* **EXERCISE PROMPT**: Starting at the line that contains "Given: Open the building" in the listing below, write out every line word for word until you have written the line that contains "Click the 成交 column header in tick list".

┄┄┄┄┄┄┄┄┄┄┄┄┄┄┄┄┄┄┄┄

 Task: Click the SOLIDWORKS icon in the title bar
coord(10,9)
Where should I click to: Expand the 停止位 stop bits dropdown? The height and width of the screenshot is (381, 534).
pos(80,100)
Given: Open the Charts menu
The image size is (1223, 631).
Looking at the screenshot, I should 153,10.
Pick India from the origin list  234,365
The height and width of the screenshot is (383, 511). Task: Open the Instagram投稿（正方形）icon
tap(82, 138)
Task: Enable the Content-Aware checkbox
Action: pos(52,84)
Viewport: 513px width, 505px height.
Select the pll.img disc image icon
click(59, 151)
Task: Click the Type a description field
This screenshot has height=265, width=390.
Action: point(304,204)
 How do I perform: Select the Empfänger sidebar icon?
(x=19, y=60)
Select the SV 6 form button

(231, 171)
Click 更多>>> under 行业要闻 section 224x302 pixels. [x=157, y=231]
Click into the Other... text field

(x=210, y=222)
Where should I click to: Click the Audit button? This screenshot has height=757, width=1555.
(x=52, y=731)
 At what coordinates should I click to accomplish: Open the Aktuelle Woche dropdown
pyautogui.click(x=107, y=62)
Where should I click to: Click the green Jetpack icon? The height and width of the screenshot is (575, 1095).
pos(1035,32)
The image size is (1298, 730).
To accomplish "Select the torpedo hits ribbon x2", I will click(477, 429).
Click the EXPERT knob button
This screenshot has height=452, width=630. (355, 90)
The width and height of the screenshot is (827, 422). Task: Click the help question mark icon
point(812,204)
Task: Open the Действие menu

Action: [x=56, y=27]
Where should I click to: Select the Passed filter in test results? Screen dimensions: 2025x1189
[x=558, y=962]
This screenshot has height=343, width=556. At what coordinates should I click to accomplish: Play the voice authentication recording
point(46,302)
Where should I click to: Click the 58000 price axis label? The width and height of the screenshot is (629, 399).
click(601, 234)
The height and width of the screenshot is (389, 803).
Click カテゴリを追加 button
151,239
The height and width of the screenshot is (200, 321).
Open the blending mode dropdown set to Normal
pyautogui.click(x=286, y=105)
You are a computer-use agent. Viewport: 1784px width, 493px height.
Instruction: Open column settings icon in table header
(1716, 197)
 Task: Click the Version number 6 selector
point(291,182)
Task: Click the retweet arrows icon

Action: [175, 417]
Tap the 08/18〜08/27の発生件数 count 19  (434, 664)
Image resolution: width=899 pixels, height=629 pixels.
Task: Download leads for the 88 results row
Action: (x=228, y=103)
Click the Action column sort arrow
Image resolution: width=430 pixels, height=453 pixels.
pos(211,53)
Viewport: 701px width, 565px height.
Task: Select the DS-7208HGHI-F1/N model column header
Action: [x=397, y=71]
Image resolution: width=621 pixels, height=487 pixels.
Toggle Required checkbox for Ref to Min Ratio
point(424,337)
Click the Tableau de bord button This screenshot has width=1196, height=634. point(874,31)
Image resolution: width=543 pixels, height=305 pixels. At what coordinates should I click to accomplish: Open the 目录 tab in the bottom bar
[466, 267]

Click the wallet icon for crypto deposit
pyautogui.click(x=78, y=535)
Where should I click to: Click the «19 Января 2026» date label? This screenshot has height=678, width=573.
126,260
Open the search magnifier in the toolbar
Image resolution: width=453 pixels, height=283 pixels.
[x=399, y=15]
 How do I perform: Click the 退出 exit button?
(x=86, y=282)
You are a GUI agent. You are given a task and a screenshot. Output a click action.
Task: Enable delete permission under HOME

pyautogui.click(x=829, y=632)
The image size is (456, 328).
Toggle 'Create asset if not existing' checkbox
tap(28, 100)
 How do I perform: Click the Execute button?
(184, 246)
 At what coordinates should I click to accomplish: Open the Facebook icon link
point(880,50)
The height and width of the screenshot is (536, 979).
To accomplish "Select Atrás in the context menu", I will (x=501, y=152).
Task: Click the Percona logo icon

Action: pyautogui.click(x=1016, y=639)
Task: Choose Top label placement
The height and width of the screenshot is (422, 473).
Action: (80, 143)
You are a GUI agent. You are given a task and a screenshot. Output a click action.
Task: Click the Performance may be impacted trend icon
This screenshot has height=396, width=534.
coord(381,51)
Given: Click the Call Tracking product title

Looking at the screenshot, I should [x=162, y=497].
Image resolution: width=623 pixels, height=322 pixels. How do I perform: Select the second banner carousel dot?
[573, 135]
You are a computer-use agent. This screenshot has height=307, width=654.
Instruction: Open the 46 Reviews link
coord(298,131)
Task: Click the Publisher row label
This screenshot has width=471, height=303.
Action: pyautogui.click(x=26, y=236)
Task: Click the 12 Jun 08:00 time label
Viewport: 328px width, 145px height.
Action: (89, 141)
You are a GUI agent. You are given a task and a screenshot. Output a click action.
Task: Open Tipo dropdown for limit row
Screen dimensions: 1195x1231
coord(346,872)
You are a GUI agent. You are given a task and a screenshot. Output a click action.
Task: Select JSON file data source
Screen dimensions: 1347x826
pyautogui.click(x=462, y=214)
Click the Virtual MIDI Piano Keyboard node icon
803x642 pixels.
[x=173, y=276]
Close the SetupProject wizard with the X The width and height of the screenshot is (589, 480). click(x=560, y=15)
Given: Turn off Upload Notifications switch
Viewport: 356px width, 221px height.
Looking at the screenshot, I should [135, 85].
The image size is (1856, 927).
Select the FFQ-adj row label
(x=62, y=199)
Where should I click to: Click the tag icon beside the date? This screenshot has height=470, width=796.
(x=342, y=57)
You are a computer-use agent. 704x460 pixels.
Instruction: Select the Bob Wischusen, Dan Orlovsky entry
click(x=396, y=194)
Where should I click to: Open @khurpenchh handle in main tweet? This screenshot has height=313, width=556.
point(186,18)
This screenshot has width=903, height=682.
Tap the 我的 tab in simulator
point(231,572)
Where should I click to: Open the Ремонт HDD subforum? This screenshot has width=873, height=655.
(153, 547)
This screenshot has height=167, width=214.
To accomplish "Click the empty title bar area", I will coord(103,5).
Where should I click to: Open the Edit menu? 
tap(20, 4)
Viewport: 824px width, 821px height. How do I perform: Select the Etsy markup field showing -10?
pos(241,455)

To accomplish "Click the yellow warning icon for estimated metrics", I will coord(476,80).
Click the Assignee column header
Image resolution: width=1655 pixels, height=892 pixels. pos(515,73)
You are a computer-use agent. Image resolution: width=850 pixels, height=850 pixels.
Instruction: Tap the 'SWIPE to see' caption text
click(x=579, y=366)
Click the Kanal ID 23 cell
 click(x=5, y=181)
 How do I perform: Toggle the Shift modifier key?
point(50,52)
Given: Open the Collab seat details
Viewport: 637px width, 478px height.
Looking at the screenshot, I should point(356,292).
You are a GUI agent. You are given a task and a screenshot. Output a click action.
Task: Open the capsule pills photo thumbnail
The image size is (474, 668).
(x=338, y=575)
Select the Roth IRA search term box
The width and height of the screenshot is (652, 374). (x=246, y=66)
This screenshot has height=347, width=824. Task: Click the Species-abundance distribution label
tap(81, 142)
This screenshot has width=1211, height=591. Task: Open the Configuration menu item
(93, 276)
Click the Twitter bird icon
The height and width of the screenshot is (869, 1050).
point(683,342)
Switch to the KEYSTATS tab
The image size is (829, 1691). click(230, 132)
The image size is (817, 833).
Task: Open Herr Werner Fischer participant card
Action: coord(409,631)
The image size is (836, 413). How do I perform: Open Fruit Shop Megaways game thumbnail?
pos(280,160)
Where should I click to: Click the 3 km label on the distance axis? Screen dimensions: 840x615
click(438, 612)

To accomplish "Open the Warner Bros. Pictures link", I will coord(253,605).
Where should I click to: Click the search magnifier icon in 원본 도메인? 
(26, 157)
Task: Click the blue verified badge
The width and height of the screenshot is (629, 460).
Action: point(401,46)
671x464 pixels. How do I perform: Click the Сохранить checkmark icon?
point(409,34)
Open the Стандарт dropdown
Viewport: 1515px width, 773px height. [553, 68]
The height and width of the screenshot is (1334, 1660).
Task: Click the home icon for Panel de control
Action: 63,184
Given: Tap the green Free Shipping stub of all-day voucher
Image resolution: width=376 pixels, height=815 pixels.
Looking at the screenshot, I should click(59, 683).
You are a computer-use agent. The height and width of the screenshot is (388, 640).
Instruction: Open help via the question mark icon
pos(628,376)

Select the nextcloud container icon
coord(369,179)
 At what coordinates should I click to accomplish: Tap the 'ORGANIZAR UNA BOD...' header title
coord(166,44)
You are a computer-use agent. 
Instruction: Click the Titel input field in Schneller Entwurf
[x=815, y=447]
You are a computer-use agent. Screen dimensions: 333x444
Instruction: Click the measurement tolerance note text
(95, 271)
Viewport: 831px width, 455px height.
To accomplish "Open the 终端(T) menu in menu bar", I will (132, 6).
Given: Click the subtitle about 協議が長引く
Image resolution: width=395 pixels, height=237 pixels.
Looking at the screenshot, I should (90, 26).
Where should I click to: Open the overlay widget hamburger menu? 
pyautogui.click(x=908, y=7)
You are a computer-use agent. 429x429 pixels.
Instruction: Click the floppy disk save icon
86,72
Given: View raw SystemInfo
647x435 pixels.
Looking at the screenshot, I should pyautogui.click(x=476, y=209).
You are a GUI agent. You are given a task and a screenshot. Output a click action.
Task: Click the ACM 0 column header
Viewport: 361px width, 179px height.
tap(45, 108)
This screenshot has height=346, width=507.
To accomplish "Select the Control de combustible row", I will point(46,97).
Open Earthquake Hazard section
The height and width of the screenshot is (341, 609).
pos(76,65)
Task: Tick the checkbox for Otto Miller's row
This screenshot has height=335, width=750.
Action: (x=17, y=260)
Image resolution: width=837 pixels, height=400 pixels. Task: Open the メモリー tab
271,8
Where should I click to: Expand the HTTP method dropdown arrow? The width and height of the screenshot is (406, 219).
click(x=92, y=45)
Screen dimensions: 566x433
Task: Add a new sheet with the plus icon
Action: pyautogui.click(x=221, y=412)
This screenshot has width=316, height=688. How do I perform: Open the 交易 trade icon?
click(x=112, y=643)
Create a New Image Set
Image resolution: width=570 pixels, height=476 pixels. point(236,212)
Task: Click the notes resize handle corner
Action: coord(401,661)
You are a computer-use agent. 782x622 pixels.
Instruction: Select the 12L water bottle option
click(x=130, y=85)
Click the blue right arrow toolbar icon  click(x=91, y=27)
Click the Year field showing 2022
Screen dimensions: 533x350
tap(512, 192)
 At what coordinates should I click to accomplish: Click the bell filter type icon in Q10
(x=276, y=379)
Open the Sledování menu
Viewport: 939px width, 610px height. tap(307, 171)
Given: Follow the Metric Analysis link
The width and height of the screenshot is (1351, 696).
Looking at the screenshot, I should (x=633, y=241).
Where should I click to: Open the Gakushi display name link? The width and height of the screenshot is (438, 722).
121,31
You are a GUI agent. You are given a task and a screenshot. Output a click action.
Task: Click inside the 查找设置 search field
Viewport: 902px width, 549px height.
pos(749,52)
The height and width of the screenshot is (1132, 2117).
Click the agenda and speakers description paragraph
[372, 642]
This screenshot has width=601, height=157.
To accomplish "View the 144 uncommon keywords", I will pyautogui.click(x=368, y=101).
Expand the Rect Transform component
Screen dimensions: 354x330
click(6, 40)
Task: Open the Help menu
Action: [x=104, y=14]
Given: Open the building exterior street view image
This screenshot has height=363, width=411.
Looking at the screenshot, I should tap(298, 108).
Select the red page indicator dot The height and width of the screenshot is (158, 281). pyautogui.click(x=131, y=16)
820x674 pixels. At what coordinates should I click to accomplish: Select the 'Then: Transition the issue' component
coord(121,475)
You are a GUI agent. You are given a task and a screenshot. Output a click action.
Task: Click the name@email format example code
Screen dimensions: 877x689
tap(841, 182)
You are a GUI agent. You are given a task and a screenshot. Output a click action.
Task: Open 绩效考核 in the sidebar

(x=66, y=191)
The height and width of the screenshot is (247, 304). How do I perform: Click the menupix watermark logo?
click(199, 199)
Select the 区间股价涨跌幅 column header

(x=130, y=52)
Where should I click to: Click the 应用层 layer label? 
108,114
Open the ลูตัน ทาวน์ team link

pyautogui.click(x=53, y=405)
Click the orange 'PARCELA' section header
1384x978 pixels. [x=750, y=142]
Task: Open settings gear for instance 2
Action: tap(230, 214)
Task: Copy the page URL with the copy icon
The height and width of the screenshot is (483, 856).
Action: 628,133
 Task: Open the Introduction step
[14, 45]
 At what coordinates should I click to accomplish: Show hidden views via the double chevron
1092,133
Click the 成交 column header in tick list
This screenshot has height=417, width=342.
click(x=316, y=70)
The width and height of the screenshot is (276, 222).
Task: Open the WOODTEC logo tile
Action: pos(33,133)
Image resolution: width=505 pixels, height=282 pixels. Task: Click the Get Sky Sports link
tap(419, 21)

┄┄┄┄┄┄┄┄┄┄┄┄┄┄┄┄┄┄┄┄

* **RESPONSE**:
Given: Open the building exterior street view image
This screenshot has height=363, width=411.
Looking at the screenshot, I should tap(298, 108).
Select the red page indicator dot The height and width of the screenshot is (158, 281). pyautogui.click(x=131, y=16)
820x674 pixels. At what coordinates should I click to accomplish: Select the 'Then: Transition the issue' component
coord(121,475)
You are a GUI agent. You are given a task and a screenshot. Output a click action.
Task: Click the name@email format example code
Screen dimensions: 877x689
tap(841, 182)
You are a GUI agent. You are given a task and a screenshot. Output a click action.
Task: Open 绩效考核 in the sidebar

(x=66, y=191)
The height and width of the screenshot is (247, 304). How do I perform: Click the menupix watermark logo?
click(199, 199)
Select the 区间股价涨跌幅 column header

(x=130, y=52)
Where should I click to: Click the 应用层 layer label? 
108,114
Open the ลูตัน ทาวน์ team link

pyautogui.click(x=53, y=405)
Click the orange 'PARCELA' section header
1384x978 pixels. [x=750, y=142]
Task: Open settings gear for instance 2
Action: tap(230, 214)
Task: Copy the page URL with the copy icon
The height and width of the screenshot is (483, 856).
Action: 628,133
 Task: Open the Introduction step
[14, 45]
 At what coordinates should I click to accomplish: Show hidden views via the double chevron
1092,133
Click the 成交 column header in tick list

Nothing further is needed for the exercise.